# What you will do
Each line from the one containing "Task: Click the Search Serin 1 input field" through the last line of the entries below is to be transcribed exactly. Nothing else belongs in the reply.

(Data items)
:::
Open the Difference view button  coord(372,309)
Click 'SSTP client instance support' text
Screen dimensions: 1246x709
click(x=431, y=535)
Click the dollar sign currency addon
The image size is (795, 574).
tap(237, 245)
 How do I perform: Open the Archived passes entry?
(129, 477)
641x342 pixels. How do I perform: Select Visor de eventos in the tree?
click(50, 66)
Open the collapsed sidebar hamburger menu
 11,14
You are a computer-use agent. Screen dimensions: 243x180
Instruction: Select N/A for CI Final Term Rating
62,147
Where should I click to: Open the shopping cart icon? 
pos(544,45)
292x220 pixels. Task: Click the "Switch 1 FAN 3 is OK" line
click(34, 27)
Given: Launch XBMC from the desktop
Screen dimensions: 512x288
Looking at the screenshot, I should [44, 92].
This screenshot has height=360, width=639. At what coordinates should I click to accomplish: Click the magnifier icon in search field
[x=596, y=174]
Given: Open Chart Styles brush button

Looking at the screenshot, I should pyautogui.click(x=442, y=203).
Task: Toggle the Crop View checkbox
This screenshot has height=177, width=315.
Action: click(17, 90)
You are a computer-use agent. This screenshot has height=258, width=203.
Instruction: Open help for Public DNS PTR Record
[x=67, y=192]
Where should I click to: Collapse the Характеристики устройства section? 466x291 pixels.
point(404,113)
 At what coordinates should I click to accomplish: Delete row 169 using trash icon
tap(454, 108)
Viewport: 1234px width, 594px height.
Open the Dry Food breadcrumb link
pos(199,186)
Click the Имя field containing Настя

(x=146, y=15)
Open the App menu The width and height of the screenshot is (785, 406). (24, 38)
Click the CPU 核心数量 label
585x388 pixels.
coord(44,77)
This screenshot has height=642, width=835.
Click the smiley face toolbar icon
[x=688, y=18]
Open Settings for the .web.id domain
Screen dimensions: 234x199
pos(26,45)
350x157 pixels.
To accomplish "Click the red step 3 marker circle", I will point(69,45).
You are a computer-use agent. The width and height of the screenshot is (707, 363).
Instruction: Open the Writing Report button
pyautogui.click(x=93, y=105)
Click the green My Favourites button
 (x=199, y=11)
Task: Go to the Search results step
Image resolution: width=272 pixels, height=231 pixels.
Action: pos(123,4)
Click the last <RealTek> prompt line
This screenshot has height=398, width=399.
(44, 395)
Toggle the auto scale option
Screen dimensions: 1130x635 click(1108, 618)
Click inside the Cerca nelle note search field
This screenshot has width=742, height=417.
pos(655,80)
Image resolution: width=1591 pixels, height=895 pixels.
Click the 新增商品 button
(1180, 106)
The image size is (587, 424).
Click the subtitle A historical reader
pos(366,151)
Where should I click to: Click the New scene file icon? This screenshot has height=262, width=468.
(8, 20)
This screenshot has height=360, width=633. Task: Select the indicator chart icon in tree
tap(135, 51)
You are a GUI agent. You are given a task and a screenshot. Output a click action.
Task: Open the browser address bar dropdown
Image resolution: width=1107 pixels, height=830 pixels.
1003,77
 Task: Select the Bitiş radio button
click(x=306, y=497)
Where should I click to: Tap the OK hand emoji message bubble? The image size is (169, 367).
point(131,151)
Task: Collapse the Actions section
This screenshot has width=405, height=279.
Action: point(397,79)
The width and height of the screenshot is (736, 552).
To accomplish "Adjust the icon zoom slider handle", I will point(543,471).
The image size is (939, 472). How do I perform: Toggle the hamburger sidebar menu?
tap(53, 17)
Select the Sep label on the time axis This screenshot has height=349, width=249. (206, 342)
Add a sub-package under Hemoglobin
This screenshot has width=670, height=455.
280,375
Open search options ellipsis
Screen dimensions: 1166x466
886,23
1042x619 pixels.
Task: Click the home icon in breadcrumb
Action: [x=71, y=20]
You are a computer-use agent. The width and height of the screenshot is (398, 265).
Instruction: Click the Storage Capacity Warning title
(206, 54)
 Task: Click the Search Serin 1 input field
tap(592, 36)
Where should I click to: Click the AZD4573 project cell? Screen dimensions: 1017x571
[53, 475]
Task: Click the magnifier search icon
:::
# Output for this exercise
 Task: Click the Search Serin 1 input field
tap(592, 36)
Where should I click to: Click the AZD4573 project cell? Screen dimensions: 1017x571
[53, 475]
Task: Click the magnifier search icon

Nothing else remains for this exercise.